LottieTx · 06/05/2022 14:31

timestheyarechanging · 06/05/2022 13:40

This is very sad. I don't know where I'd be without my friends being my support network through divorce etc. they have all stayed friends with both me and my ExH (we are friends)
I've got the same friends I had when I was 16 and I'm 51 now, plus women I met through kids' school - they're adults now. Plus a couple of work friends. I probably see a friend once a fortnight for lunch, dinner or an event.
I love my partner and spending most of my time with him but I still need my time with my female friends.
I've been friends with my best friend since we were 12, we went travelling together 18-19 and again 22-23, speak on the phone weekly and still see each other every couple of months despite being now an hour and a half away from each other.
How do you manage to get through life without friends, I imagine you must have close family?
I'm also close to my older sister. We message daily and see each other at least once a month, probably more. Doing a joint Father's Day lunch at hers for our dad (nearly 80) and my nephew next month.
Seeing my two friends who I met through my sons nursery (he's now nearly 18) for lunch next week and day out with my best friend the following week as we want to see one of the Afterlife benches. We'll have a picnic

Erm thanks? Both for the pity and for the full itinerary of your lovely plans. I appreciate that sounds grossly bitter but reading the tone of this thread your post slightly irked me. Apologies.

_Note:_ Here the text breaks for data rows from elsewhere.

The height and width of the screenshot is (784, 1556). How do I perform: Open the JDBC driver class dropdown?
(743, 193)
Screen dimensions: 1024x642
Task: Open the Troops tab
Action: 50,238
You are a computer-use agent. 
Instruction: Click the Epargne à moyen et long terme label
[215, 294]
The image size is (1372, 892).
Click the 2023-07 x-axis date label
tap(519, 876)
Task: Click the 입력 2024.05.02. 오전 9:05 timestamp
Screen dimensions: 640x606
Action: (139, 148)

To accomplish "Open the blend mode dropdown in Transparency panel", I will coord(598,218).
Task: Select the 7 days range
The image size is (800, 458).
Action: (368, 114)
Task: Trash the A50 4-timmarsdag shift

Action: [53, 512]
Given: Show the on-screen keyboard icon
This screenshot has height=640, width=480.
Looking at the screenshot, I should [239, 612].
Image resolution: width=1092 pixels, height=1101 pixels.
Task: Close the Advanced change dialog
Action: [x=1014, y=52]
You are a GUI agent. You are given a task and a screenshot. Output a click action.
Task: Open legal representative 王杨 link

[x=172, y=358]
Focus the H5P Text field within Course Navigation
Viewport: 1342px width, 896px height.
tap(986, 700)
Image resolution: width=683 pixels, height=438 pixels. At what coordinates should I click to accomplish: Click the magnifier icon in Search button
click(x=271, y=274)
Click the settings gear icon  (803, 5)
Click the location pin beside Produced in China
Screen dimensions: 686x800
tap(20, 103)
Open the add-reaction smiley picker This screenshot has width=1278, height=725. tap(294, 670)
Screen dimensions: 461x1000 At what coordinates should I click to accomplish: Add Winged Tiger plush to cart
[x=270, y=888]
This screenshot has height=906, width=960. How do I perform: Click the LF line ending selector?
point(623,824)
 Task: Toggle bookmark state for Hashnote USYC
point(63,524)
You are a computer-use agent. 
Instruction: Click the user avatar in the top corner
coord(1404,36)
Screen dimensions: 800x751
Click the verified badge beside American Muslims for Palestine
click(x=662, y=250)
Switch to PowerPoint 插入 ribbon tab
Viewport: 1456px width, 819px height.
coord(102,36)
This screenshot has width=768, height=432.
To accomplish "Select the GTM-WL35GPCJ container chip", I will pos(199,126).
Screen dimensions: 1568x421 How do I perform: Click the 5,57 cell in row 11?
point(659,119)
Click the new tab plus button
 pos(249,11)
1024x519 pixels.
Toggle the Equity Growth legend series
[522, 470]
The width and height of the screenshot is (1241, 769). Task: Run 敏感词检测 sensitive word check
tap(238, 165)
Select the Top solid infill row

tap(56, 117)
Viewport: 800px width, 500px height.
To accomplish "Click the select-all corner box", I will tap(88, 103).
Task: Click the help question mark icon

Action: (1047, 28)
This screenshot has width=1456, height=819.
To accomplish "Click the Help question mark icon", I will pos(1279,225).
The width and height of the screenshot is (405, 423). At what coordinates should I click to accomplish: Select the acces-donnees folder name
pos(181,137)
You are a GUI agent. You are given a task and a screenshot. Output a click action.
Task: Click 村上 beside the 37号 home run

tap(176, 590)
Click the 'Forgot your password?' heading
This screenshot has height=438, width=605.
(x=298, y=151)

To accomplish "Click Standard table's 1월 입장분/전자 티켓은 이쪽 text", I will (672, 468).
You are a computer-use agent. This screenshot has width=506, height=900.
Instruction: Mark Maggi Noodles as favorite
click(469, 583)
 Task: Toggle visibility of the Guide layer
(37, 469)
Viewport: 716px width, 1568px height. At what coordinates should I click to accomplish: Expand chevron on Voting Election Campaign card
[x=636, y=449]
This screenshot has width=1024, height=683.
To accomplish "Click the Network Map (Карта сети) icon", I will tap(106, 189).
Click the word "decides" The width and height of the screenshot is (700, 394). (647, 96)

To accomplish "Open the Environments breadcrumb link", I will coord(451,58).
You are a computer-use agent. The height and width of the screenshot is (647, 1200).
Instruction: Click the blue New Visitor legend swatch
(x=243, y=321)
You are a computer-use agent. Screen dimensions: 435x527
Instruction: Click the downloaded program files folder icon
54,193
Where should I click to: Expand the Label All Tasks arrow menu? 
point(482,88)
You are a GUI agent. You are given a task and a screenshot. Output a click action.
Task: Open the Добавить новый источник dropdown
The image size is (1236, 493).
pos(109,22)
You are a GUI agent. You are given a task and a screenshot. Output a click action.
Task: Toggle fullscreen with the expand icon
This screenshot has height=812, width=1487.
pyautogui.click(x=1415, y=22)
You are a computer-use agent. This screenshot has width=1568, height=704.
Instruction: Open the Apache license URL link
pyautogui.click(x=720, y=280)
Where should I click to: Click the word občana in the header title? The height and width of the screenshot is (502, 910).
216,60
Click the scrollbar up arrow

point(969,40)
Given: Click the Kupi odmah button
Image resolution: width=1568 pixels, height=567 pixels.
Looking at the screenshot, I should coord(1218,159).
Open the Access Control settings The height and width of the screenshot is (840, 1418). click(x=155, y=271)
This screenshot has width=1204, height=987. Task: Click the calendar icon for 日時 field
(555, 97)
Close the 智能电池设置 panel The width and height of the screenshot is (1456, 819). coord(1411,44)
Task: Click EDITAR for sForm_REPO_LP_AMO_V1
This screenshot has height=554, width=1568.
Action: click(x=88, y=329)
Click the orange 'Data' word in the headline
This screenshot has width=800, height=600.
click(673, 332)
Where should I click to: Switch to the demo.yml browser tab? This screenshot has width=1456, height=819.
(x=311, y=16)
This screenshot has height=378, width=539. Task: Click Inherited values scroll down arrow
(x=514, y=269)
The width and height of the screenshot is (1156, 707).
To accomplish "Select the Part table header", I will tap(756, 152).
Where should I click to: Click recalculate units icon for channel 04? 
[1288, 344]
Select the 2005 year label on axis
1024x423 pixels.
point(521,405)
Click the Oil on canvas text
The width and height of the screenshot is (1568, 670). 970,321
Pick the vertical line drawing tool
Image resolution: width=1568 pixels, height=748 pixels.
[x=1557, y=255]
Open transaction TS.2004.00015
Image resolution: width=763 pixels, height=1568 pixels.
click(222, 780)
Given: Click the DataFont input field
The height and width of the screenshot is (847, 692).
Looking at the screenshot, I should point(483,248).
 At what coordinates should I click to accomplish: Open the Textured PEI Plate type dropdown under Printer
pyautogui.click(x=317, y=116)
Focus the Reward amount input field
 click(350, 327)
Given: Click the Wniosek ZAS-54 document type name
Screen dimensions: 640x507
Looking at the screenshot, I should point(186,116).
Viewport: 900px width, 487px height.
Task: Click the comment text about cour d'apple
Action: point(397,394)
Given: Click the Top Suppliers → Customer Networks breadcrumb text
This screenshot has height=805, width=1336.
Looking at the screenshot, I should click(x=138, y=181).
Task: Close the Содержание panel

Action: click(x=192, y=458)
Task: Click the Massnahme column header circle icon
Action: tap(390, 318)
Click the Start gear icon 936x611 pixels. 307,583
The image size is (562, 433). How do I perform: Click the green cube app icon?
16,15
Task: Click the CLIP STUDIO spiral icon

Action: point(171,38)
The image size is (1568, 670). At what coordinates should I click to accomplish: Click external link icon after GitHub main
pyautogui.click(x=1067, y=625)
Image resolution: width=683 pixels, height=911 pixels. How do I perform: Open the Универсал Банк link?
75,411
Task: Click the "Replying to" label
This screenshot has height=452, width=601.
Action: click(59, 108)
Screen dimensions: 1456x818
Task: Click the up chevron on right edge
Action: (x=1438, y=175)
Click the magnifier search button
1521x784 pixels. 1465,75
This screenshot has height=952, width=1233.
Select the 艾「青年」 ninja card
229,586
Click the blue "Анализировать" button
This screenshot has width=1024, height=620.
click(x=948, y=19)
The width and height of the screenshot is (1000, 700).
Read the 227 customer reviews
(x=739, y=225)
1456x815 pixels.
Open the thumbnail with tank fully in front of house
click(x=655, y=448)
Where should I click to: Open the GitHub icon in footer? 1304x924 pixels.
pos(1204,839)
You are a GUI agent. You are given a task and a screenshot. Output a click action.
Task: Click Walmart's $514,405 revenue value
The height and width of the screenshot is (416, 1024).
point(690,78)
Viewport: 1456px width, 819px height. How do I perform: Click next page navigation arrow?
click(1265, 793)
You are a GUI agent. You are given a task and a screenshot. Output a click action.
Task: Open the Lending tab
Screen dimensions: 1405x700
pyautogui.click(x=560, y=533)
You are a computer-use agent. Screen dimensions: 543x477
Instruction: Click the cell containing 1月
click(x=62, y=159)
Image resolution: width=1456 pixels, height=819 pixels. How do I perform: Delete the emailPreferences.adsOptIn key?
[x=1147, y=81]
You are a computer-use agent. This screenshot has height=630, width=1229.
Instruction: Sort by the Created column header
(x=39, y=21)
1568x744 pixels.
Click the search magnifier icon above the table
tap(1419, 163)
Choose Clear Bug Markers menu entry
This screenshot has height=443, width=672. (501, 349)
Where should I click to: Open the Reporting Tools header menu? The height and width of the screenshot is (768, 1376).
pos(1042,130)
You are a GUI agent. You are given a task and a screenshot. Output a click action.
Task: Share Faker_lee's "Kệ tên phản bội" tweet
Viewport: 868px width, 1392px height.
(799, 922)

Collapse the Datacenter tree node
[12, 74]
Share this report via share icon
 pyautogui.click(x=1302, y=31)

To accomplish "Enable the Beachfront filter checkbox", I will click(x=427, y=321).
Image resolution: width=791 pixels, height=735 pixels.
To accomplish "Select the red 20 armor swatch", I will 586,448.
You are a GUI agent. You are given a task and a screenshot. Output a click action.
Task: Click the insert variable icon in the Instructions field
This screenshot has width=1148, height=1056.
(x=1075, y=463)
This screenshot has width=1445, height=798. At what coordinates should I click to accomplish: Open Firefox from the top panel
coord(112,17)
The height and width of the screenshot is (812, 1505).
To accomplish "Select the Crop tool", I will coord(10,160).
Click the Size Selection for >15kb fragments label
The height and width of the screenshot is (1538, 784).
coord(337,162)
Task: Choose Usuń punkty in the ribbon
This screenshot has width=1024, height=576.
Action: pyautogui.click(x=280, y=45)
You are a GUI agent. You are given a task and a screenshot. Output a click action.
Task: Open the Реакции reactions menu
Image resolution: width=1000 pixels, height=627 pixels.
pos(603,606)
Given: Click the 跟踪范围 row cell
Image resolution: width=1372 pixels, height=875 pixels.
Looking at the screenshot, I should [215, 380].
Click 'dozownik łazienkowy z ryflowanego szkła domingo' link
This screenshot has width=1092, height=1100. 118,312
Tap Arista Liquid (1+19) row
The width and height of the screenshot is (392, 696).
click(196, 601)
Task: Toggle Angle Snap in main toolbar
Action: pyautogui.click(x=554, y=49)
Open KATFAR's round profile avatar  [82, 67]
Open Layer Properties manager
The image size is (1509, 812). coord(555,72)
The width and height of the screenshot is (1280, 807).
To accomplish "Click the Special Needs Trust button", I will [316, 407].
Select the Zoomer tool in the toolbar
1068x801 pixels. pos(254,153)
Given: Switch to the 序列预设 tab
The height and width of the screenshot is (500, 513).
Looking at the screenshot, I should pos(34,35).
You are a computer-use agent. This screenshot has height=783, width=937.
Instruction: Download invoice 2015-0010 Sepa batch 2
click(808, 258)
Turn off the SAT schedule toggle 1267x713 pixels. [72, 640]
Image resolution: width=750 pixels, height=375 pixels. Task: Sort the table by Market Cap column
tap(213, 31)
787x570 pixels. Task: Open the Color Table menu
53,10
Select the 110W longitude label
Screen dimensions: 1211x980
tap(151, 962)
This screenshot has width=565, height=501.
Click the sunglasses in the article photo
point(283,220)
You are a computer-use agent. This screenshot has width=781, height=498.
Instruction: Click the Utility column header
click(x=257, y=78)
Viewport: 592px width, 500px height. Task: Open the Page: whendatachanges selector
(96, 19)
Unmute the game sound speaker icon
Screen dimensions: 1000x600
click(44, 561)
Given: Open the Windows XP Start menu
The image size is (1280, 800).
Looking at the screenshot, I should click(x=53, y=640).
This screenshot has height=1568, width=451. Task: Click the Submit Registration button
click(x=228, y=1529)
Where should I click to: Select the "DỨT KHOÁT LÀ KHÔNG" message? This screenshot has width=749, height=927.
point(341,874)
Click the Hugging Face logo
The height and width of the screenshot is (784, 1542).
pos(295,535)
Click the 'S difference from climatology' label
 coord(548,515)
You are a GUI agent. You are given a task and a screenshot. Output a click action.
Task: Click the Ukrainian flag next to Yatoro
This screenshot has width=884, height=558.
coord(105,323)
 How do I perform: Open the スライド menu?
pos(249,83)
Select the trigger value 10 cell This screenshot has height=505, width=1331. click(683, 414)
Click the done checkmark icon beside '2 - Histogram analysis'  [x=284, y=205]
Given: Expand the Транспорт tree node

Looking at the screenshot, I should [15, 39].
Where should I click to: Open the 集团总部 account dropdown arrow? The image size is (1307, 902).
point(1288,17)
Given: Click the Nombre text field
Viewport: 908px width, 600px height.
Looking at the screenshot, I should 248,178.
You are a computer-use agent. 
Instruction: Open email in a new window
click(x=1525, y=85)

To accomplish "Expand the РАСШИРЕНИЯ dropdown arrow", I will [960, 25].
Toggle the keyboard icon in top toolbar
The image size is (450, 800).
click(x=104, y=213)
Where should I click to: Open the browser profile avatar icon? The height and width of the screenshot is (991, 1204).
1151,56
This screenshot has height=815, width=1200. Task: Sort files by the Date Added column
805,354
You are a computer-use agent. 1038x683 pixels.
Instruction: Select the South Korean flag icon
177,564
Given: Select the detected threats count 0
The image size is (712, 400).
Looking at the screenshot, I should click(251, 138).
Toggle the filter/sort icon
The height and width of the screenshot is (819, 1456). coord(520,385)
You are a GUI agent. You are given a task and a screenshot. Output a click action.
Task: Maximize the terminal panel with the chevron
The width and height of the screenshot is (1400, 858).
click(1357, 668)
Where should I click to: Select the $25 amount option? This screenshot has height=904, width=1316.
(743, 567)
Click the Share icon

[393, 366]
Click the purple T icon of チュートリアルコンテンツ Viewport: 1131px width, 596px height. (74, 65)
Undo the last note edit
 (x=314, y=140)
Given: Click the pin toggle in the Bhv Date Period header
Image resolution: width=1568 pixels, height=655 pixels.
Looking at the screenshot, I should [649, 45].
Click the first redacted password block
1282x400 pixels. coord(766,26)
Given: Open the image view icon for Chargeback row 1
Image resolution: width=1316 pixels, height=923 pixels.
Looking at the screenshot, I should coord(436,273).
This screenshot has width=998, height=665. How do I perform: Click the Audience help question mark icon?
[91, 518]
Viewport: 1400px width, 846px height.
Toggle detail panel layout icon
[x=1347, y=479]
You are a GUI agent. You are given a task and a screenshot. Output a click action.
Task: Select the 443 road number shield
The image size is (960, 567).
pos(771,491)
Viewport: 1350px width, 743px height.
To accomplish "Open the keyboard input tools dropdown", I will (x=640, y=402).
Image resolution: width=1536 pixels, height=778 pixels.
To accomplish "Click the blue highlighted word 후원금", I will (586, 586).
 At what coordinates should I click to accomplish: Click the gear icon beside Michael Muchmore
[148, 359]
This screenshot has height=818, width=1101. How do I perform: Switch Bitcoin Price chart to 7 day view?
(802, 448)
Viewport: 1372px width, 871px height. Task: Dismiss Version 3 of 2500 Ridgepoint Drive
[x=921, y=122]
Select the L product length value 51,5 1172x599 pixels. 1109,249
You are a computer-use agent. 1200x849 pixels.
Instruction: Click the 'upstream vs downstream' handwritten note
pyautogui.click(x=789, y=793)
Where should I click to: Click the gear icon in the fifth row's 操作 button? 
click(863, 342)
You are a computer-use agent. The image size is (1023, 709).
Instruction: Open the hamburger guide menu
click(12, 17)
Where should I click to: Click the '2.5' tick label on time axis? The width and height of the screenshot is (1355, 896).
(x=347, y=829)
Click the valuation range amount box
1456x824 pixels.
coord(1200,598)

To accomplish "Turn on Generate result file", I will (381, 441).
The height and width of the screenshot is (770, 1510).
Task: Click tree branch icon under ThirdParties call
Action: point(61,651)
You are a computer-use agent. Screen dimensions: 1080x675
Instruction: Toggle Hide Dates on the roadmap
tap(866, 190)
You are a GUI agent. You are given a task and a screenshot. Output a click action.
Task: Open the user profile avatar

Funny enough even though I don’t have friends and would like some friends I do manage to get through life.

OP posts:
Alphabet1spaghetti2 · 06/05/2022 14:31

@Organictangerine I am not antisocial. I opt not to be social. Semantics - but important to note the difference.
Being on a forum doesn’t equate to needing social/human interaction. You have no idea who is on the other end of an electronic connection - no idea of what they look like, where they are, their back ground, gender, ethnicity, religion or - even if they are real or just an algorithm.
As for being rude - so to you, someone stating their response to someone being extremely rude and derogatory to the friendless is being rude. To you, asking someone to read and understand what was written is rude? I don’t think you know what being rude actually is.
Yes people can have friends if they want - it is rude to accuse people of being untrustworthy for not having friends. That is what my post was about - giving the op a response to a very rude relative.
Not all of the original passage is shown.